Several findings have indicated that schizophrenia may be connected with the impaired epigenetic regulation of gene transcription. The present study investigated the epigenetic modifications connected with histone H3 methylation at lysine (K)4 and K9 in the medial prefrontal cortex (mPFC) in a neurodevelopmental model of schizophrenia based on prenatal administration of methylazoxymethanol (MAM) at embryonic day 17, which impairs the sensorimotor gating process in adult but not adolescent animals. The effect of MAM was determined at different postnatal ages, pre-puberty (P15, P30 and P45) and post-puberty (P60 and P70), using western blot analyses. MAM treatment altered the levels of H3K9me2 before puberty. H3K9me2 was decreased at P15 and P45 but was increased at P30. In contrast, H3K4me3 was noticeably decreased in adult rats. Immunofluorescence experiments revealed that H3K9me2 protein levels were increased in neuronal cells at P30 and that H3K4me3 levels were decreased in astrocytes at P60 after MAM administration. Decreases in the methyltransferase ASH2L protein levels at P45, P60 and P70 were also observed, while the protein levels of the methyltransferase G9a did not change. In addition, levels of the demethylases LSD1 and JARID1c were analysed after MAM administration. LSD1 protein levels were increased at P15 but decreased at P30. JARID1c protein levels were increased in the MAM-treated animals at P60. Decreased Gad1 mRNA levels were found in adult MAM-treated animals, similar to alternation observed in schizophrenia. The present study indicates that prenatal MAM administration evokes changes in the methylation patterns of histone H3 during postnatal life.

MK-801, a NMDA receptor antagonist, increases phosphorylation of histone H3 in the rat medial prefrontal cortex.
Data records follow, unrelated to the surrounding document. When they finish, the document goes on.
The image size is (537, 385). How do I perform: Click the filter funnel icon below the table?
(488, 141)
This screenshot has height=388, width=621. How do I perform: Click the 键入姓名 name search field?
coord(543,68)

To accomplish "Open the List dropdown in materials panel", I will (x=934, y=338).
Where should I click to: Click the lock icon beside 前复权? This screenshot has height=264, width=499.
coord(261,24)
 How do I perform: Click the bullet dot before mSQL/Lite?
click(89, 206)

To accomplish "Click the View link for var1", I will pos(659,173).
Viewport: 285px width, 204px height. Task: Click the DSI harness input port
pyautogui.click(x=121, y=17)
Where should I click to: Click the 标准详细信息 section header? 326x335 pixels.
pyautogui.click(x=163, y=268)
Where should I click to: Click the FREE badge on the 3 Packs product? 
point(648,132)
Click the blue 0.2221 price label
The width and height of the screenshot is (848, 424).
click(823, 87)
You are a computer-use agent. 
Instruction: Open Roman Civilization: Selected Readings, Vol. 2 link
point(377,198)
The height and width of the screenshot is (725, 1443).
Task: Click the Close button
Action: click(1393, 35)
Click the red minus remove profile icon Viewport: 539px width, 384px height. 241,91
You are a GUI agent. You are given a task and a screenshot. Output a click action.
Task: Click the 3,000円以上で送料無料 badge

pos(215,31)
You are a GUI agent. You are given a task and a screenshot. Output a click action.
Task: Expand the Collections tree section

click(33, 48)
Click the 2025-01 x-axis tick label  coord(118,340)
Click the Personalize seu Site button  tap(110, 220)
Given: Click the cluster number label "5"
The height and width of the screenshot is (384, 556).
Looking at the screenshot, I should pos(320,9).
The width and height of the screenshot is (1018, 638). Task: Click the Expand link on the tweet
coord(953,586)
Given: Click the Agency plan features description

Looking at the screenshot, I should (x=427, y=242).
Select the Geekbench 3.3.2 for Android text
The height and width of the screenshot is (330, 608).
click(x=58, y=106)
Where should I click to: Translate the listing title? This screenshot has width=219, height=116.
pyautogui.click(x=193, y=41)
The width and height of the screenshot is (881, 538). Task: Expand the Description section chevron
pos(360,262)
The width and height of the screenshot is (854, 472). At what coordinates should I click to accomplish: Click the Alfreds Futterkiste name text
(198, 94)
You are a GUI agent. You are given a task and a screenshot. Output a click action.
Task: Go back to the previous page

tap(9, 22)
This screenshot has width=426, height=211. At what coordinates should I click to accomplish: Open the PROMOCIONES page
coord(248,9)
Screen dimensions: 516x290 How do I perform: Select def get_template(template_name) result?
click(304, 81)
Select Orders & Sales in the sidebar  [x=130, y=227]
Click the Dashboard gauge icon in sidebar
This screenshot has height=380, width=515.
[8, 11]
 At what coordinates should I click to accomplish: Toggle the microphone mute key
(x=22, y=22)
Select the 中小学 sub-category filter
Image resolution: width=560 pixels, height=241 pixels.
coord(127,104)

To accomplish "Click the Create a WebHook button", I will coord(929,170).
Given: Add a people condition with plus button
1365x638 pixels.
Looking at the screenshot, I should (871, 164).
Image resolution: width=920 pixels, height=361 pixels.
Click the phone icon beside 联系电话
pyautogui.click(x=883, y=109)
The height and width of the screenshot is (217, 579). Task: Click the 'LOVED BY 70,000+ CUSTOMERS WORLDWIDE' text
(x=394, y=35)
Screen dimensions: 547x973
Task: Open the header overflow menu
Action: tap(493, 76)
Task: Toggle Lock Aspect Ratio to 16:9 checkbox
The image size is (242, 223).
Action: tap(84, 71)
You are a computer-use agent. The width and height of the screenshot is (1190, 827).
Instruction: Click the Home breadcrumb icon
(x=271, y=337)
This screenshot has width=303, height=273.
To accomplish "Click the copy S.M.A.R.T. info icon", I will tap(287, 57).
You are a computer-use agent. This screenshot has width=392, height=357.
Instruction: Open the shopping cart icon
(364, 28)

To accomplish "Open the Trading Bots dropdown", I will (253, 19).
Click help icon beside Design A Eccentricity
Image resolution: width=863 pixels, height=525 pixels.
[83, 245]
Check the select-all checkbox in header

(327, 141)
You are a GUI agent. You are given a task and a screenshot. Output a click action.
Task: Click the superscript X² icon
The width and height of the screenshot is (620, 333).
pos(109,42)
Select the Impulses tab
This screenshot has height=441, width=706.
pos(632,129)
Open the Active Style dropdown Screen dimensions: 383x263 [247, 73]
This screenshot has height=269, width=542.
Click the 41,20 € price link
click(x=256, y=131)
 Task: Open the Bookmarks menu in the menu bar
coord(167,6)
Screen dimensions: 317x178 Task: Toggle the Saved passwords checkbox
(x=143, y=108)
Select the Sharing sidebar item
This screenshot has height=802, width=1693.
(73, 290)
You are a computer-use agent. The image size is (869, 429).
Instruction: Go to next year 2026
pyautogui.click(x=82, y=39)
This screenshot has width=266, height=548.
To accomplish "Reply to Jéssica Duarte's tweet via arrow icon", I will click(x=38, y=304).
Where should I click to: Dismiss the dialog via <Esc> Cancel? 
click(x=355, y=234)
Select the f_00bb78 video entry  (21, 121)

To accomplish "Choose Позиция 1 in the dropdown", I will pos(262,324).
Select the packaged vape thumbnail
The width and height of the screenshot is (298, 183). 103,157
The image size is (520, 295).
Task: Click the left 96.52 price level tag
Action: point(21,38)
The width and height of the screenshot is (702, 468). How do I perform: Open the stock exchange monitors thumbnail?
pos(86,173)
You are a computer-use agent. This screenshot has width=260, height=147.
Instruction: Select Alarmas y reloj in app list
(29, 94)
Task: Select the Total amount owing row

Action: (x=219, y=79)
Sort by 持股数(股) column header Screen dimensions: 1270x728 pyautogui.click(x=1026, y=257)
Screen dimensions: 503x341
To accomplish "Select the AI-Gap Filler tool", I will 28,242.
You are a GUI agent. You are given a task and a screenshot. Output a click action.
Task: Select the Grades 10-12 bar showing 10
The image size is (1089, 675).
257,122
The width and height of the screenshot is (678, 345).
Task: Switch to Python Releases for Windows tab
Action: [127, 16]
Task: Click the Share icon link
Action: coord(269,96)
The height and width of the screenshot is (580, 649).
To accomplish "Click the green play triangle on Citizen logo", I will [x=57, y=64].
BACKGROUND: The present study investigated whether MK-801, when given in doses that cause psychomimetic effects in rats, could alter the phosphorylation of histone 3 (H3) at serine 10 (H3S10p) and the acetylation of H3 at lysine 14 (H3K14ac) in the medial prefrontal cortex (mPFC). These posttranslational modifications of H3 promote chromatin relaxation and increase the probability of gene expression. METHODS: Stereological counting, immunoblot analysis and confocal laser scanning microscopy. RESULTS: Treatment with MK-801 (0.4 mg/kg) evoked a time-dependent increase in the number of H3S10p positive nuclei in both the II/III and V/VI layers of the mPFC, reaching the peak of activation 30 min after injection. MK-801 treatment (0.4 mg/kg) failed to alter H3K14ac. These effects were confirmed by immunoblot analysis on tissue samples from the mPFC. Analysis of cortical cells expressing H3S10p positive nuclei revealed that constitutive and MK-801-induced expression of H3S10p was observed only in neurons and not in glia cells (H3S10p colocalized with NeuN but not with S-100ß). Moreover, it has been found that H3S10p is exclusively present in pyramidal (glutamate-positive) but not in cortical GABA-ergic interneurons (GABA-positive). The effects of MK-801 can be attenuated or blocked by the neuroleptic drug risperidone. In the cortical layer II/III, risperidone was effective at doses of 0.2 and 1 mg/kg, while it was only active at a dose of 1 mg/kg in the V/VI layer. Again, these stereological data were confirmed by immunoblot analysis. CONCLUSIONS: Our results indicate that MK-801 may increase the transcriptional activity of mPFC via the activation of the epigenetic program associated with H3S10p phosphorylation during the course of experimental psychosis.